- WHAT TO PRODUCE
Word for word, restate the entries below from their first line through the line that contains "Given: Open the Summary section in sidebar".

- THE DATA
++++

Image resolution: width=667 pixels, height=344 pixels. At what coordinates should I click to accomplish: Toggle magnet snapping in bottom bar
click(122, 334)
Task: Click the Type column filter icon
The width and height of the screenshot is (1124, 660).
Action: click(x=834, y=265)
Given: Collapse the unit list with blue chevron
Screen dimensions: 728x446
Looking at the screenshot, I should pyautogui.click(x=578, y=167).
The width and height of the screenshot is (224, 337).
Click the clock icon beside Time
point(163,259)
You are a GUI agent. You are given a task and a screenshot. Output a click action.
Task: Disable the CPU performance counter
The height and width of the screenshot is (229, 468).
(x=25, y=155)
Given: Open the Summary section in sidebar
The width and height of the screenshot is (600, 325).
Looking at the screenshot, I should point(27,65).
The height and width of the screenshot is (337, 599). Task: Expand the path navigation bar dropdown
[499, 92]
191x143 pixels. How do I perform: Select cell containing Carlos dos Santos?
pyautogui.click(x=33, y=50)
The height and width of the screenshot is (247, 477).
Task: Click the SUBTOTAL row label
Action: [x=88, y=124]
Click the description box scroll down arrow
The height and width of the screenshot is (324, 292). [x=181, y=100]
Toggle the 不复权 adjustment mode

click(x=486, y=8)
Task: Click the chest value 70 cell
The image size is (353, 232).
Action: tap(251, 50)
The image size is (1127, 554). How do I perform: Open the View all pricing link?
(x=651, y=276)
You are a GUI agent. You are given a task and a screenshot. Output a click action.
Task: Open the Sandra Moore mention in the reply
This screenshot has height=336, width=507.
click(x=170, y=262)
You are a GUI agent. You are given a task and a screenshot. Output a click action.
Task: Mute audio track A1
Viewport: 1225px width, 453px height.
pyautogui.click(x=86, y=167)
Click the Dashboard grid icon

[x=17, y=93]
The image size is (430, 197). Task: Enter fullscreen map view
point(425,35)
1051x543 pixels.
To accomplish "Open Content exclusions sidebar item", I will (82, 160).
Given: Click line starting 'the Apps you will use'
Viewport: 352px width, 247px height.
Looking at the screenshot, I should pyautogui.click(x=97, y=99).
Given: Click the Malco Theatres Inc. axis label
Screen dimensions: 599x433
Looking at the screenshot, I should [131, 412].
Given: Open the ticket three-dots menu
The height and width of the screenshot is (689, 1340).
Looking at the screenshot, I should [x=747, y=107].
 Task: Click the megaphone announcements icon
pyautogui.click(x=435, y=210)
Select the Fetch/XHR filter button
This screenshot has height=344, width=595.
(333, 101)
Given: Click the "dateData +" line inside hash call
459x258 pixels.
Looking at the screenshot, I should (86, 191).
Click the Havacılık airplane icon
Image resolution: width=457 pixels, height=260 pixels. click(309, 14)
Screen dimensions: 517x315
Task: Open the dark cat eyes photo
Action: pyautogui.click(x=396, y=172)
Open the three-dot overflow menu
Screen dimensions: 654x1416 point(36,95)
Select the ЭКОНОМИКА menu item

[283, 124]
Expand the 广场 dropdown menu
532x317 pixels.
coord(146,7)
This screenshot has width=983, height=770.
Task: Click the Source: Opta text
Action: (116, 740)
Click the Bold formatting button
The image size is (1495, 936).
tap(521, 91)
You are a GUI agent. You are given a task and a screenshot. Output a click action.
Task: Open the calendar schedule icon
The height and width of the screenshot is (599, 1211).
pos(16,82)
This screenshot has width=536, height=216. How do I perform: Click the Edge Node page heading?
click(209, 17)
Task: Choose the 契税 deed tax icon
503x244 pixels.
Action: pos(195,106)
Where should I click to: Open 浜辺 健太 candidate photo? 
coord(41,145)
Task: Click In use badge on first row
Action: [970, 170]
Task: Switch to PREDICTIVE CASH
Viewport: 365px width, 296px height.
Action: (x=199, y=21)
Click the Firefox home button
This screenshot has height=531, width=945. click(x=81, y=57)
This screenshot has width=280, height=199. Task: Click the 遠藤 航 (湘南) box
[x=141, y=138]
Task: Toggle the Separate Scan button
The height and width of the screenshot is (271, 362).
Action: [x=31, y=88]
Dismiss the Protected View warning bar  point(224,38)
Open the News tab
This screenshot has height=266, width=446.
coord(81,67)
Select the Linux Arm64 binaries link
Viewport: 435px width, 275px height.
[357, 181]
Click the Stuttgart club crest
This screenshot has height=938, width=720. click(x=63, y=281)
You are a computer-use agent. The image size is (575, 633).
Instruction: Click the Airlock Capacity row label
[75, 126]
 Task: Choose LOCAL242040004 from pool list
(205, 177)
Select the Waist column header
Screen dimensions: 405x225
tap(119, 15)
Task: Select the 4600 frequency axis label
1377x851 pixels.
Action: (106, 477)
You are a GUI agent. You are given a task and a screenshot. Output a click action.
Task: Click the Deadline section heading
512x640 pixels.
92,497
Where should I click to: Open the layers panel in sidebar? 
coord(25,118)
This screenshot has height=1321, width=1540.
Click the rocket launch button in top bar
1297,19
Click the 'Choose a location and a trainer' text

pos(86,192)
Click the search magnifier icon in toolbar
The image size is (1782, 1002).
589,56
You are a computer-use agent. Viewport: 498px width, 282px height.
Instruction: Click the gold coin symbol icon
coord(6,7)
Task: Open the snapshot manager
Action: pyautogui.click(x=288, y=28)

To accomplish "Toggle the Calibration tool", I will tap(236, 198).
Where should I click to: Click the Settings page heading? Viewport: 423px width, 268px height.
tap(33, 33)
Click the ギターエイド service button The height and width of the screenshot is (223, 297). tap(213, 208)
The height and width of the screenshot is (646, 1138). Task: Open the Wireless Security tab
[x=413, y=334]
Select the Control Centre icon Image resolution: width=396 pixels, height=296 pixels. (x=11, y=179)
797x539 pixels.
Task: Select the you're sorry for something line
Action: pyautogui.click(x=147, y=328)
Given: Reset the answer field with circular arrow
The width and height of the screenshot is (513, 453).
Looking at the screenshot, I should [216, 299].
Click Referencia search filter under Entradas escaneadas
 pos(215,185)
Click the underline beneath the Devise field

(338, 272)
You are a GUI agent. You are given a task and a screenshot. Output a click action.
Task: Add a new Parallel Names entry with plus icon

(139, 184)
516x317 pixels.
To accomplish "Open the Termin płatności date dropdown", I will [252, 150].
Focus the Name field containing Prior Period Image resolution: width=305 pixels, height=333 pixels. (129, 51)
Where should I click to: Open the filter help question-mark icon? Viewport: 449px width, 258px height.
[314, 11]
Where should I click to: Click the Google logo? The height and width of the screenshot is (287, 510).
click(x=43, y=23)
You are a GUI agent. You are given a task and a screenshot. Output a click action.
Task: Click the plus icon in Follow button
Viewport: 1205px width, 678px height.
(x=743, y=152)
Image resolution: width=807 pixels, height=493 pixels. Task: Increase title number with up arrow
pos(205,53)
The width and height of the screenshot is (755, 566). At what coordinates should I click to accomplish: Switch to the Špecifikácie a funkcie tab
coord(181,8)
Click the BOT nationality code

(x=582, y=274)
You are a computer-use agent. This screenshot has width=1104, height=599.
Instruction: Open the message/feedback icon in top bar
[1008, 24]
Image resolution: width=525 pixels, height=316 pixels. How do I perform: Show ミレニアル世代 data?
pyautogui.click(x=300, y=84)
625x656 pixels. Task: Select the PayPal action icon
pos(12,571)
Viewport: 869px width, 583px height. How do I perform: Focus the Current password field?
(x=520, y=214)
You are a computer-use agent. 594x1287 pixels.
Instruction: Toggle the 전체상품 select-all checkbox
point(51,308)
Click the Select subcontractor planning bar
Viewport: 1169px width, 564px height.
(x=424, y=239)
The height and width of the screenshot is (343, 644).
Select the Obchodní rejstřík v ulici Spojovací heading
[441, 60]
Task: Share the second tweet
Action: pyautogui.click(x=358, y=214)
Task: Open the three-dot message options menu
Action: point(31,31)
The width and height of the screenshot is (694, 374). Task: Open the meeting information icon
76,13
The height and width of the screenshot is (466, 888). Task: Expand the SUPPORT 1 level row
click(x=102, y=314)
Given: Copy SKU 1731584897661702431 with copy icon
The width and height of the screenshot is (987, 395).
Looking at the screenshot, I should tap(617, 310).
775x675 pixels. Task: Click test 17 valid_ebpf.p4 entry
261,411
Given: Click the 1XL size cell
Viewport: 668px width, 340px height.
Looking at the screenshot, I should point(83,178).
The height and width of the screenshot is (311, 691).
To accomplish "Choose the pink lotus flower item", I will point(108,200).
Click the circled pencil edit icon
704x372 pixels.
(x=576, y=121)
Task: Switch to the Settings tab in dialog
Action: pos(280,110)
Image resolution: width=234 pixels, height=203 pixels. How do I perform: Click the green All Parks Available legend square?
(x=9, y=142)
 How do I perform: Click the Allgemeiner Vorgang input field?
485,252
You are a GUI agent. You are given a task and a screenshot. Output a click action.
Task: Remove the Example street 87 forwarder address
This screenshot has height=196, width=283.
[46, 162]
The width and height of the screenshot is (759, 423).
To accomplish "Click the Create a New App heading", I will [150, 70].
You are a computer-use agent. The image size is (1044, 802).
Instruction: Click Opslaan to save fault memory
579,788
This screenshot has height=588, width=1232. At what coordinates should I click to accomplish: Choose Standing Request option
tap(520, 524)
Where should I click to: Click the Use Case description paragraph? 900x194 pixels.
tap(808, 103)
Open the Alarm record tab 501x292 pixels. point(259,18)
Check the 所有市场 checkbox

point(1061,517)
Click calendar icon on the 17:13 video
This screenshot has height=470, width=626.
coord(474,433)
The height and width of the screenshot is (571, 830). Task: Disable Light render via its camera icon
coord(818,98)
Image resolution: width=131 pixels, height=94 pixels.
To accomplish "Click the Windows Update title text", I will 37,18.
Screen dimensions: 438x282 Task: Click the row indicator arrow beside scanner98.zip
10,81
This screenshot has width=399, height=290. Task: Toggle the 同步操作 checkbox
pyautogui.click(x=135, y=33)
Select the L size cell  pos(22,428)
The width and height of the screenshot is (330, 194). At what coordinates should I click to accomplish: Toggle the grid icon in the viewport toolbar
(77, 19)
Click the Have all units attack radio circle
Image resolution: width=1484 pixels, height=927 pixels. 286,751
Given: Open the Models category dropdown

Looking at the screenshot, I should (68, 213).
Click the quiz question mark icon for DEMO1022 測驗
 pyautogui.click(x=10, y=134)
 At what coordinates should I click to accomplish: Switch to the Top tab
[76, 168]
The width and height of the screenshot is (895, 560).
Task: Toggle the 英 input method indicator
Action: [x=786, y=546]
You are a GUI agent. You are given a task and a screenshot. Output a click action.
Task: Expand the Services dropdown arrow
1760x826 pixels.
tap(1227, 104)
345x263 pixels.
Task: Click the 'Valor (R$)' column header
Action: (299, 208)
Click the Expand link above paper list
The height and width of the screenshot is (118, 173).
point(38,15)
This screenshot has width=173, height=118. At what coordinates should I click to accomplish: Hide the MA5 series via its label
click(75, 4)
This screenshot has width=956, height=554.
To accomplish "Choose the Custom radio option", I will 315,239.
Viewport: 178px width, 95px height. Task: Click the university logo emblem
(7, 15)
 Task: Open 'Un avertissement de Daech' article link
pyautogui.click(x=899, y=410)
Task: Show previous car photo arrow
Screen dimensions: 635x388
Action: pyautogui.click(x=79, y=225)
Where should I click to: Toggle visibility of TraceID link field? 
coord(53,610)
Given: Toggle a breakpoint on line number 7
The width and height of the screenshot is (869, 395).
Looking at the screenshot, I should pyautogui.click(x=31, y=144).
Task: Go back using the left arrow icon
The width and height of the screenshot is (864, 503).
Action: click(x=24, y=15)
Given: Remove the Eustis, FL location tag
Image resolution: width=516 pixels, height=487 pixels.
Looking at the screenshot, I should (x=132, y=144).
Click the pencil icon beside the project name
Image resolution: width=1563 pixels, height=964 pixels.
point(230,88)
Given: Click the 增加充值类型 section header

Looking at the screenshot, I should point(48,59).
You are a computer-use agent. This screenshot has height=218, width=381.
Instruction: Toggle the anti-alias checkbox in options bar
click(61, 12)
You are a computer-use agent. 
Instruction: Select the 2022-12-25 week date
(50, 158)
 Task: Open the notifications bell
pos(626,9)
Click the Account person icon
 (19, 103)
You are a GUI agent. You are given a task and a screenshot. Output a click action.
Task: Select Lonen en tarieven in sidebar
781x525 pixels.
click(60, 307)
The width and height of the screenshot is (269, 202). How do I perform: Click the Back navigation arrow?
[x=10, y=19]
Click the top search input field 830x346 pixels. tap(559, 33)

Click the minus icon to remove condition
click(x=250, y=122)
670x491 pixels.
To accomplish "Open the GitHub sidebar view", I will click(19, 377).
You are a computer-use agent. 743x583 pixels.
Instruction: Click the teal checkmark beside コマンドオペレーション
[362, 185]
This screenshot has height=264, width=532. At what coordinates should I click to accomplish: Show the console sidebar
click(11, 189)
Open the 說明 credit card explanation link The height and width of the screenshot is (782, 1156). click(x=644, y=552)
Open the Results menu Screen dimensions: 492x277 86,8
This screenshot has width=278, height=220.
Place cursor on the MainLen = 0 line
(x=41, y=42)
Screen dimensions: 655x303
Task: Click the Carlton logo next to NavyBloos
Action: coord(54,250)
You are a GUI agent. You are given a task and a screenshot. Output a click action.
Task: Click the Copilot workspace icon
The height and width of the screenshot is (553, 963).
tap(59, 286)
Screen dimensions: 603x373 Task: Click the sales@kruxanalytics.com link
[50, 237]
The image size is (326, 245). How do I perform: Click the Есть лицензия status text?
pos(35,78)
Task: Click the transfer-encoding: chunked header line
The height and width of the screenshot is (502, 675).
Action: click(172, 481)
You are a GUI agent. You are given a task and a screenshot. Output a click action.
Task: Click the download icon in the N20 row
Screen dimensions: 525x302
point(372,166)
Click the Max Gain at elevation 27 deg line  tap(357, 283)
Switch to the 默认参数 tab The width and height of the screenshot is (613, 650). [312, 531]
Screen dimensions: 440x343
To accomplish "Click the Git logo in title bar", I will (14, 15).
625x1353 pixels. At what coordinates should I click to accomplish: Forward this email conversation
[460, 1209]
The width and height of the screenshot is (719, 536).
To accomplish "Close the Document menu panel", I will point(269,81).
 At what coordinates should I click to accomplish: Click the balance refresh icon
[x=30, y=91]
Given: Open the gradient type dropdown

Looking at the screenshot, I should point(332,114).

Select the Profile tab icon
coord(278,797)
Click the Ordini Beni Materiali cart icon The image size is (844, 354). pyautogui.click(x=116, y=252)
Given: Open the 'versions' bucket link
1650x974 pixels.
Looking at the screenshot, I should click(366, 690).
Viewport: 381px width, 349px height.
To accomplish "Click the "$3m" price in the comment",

++++

- RESULT OF THIS EXERCISE
Image resolution: width=667 pixels, height=344 pixels. At what coordinates should I click to accomplish: Toggle magnet snapping in bottom bar
click(122, 334)
Task: Click the Type column filter icon
The width and height of the screenshot is (1124, 660).
Action: click(x=834, y=265)
Given: Collapse the unit list with blue chevron
Screen dimensions: 728x446
Looking at the screenshot, I should pyautogui.click(x=578, y=167).
The width and height of the screenshot is (224, 337).
Click the clock icon beside Time
point(163,259)
You are a GUI agent. You are given a task and a screenshot. Output a click action.
Task: Disable the CPU performance counter
The height and width of the screenshot is (229, 468).
(x=25, y=155)
Given: Open the Summary section in sidebar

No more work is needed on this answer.